Written by Taylor Swift and William Browery
Let’s answer the burning question you already likely know the answer to: Folklore is not Taylor Swift’s return to country, though it is a pivot toward lush indie-folk, where rich acoustics and tinges of atmosphere define the tentative soundscape. It’s a bit less distinctive as a whole for Swift, truthfully, but the restrained approach means the songwriting stands at the forefront, which is the intention anyway.
So perhaps it’s fitting, then, that most of the songs on Folklore sound like they’d naturally fit in better on country radio playlists than … well, a majority of what gets played. “Betty” is Swift’s first single aimed at country radio since 2013’s “Red,” and as a standalone single, I’m of two minds on it.
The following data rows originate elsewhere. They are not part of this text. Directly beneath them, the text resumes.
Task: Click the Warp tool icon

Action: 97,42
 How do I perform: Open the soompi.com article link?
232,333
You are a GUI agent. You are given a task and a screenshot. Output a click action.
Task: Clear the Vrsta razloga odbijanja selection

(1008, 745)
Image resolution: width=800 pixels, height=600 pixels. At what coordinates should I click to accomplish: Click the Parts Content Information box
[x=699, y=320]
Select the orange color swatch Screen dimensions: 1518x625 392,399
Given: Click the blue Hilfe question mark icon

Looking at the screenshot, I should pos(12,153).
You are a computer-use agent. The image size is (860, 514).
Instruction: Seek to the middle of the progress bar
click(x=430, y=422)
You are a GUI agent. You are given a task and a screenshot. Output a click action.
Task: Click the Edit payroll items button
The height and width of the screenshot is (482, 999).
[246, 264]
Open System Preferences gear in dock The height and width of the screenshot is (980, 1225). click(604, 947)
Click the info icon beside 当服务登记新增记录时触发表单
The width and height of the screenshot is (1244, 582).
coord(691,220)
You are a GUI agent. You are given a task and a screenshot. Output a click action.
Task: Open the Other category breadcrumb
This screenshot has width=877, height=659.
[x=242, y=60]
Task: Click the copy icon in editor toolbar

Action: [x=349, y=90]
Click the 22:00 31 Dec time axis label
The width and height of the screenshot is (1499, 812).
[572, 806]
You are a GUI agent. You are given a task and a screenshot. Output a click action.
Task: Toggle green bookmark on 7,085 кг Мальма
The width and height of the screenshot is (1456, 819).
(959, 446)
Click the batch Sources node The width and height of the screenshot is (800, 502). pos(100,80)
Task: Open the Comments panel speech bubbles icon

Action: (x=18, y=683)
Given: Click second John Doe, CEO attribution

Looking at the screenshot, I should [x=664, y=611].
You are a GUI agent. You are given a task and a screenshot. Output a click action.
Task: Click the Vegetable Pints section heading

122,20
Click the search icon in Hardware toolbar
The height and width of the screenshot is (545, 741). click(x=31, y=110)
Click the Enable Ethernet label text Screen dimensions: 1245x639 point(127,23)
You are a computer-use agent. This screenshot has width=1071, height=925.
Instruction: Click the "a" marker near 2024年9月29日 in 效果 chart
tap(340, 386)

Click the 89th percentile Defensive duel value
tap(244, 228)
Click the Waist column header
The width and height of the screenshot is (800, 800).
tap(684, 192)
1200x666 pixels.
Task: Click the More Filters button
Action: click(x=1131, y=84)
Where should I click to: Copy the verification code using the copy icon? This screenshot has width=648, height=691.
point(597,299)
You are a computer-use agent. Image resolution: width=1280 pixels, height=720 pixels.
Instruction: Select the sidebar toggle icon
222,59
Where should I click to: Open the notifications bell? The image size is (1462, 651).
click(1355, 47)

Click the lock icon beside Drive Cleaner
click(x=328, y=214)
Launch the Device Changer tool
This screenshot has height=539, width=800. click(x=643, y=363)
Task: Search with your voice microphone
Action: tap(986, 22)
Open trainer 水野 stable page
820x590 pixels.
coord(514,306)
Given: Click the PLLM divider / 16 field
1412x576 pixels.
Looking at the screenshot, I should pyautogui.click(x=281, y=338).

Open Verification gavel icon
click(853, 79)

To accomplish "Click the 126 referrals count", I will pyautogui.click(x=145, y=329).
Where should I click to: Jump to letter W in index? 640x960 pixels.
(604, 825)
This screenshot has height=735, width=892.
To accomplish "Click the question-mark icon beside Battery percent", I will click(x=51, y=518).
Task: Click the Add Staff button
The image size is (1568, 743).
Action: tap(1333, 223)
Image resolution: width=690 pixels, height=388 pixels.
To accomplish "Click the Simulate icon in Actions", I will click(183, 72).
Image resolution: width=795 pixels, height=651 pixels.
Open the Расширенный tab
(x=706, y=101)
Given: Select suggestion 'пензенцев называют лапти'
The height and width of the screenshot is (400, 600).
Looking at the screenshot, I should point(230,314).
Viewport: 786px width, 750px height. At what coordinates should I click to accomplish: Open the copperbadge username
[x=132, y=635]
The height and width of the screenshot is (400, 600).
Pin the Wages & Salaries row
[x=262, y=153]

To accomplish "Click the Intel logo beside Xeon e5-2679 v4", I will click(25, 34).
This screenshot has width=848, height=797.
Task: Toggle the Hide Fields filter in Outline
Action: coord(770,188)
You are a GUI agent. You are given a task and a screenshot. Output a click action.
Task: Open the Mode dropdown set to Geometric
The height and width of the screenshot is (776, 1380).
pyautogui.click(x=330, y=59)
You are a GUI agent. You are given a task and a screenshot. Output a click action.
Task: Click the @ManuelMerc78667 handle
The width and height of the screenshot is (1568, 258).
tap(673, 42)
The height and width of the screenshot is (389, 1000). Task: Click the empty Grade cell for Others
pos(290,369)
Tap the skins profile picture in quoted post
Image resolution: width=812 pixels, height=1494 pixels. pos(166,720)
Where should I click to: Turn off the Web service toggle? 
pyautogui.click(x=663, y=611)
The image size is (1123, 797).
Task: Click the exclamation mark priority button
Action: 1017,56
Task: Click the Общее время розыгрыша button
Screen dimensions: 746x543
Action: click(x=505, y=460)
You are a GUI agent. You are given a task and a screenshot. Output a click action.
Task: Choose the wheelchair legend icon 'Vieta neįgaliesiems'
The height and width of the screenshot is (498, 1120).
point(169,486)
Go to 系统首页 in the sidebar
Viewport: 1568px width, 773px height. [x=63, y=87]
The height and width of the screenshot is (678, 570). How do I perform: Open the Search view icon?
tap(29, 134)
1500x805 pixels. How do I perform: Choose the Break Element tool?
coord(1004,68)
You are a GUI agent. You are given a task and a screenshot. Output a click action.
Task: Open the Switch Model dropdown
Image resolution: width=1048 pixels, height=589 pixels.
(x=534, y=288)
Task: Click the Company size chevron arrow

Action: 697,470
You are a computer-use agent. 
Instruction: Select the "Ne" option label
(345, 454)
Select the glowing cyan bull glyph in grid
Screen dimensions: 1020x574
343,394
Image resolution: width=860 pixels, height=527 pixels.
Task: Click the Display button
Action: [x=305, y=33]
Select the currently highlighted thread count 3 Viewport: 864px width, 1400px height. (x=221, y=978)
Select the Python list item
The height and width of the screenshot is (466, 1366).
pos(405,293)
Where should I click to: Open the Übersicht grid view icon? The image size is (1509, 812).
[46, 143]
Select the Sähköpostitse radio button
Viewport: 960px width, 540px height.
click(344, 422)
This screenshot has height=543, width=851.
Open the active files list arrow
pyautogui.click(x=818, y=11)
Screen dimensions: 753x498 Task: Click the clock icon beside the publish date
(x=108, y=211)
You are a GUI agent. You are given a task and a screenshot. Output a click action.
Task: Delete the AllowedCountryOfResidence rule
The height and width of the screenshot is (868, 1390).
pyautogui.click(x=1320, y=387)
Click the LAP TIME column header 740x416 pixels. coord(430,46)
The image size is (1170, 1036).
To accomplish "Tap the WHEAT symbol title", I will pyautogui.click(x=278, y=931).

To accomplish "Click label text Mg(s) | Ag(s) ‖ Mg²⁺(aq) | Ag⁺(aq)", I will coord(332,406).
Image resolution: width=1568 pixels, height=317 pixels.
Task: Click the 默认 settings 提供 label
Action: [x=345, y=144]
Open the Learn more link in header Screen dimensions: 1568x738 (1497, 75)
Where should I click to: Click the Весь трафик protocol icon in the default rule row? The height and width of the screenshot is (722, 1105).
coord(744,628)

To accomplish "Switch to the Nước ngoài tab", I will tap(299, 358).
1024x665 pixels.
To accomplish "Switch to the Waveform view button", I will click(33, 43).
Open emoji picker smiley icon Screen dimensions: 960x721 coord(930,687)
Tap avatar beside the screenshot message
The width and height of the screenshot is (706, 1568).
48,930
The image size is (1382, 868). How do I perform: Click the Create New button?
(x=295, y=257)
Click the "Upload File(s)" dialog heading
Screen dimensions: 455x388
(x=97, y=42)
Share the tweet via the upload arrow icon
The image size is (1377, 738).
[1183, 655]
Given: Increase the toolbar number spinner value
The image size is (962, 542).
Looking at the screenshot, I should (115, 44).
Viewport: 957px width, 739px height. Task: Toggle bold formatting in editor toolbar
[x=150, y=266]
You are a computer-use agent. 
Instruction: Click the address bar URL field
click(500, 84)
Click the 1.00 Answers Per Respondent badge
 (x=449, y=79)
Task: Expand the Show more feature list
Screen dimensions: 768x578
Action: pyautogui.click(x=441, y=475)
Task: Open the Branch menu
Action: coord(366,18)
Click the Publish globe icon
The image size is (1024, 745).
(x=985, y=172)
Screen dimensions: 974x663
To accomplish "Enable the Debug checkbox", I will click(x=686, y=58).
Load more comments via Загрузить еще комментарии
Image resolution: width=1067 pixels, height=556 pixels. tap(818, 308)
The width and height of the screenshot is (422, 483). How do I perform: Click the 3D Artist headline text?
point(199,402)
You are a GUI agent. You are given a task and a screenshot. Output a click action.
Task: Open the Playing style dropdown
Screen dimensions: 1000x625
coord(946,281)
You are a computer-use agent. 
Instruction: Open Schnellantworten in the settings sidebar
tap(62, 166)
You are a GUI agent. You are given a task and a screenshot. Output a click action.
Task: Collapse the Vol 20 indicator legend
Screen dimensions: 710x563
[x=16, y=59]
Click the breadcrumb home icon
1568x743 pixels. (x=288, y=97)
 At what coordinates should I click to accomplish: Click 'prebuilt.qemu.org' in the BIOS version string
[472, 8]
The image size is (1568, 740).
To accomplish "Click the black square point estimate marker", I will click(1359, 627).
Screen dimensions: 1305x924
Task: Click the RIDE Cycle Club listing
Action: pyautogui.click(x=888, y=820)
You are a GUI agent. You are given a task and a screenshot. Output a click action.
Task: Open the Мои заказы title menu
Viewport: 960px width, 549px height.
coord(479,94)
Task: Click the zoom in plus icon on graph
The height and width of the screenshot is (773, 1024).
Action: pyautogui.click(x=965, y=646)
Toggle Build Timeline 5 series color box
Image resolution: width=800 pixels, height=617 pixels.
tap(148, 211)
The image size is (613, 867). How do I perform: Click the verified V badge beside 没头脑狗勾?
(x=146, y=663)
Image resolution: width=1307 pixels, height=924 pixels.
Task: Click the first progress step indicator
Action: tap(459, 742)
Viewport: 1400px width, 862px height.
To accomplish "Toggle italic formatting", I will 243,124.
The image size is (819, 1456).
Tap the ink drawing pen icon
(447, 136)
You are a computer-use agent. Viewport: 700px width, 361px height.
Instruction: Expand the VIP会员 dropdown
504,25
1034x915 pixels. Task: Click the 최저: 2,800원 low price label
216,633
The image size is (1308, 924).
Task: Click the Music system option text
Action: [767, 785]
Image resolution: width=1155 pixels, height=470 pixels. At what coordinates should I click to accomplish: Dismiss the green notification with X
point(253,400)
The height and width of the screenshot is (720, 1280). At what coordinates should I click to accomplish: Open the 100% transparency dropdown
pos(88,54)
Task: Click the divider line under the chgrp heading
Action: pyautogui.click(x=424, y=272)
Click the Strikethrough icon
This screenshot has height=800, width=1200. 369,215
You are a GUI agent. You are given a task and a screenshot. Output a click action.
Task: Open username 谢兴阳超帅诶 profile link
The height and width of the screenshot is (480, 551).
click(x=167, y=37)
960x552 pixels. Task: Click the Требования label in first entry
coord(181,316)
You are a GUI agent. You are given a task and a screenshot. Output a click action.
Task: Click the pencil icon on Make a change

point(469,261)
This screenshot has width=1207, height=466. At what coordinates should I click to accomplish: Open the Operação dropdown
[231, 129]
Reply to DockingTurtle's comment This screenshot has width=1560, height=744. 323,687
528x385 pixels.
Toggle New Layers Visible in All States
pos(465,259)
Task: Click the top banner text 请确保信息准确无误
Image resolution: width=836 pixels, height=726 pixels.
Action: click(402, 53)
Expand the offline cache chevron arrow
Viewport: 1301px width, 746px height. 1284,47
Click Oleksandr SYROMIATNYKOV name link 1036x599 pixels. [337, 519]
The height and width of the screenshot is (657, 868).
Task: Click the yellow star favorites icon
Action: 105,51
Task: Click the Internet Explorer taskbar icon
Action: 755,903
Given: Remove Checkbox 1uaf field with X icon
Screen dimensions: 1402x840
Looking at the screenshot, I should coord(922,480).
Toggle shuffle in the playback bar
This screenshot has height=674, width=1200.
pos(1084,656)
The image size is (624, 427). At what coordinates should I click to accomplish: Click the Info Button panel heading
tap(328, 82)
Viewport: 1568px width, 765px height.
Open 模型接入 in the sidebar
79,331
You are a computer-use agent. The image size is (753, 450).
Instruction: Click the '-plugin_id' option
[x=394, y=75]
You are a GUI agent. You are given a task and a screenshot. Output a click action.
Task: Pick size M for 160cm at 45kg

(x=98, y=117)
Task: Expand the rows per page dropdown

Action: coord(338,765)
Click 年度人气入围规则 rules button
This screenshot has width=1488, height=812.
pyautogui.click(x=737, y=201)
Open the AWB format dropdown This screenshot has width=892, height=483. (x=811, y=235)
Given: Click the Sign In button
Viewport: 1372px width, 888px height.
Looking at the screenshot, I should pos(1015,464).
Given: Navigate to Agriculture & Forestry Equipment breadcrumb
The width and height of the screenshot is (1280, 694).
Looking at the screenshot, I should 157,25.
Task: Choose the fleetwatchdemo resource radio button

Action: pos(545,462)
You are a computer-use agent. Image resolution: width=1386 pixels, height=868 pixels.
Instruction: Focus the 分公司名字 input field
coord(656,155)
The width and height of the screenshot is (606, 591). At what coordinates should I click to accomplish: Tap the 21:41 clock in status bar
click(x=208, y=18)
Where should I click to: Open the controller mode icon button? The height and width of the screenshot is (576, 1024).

On one hand, it’s widely believed this song is part of a love triangle trilogy that includes this song, told from the perspective of a presumed character named James who cheats on the titular character; “Cardigan,” told from Betty’s perspective; and “August,” told from the “other woman’s” perspective. Swift recorded Folklore with the intention of crafting it through fictional stories rather than an autobiographical arc, which works, given how Swift has always had a sharp eye for subtle, relatable detail.
It’s all, again, purely up to speculation – some have even suggested the aforementioned storyline is actually a queer one, which would really show Swift’s widening perspective as a songwriter. Either way, “James” is the villain in this plot – Betty rightfully isn’t going to give them a second chance, and it’s clear, in “August,” that a summer fling meant more to the “other woman” than it ever will to “James.”
Basically, the “James” character on “Betty” is just made to be unlikable, showing real regret for the actions taken, for sure, but also hoping they can smooth things out through their supposed mind-melting charisma and charm, which makes “Cardigan” an even more biting retort.
So on the other hand, when you take away the album context and view “Betty” as a standalone song … well, I don’t know what to think. On a technical level, the brushes of harmonica add a nice, understated touch to the song, even if it’s a bit low-key and sleepy overall, and of course the writing is superb, even if, again, the character is completely insufferable and can’t take a hint. Because of that, “Betty” is a better album cut than it is a single, if that makes sense. And there has to be some sort of meta subtext in the supposed male-dominated storyline being the one sent to country radio. Let’s hope we see justice for “The Last Great American Dynasty” somewhere someday.
At any rate, it’s also a fitting return for Swift, especially when “Betty” is told from a younger perspective; a full-circle moment, really.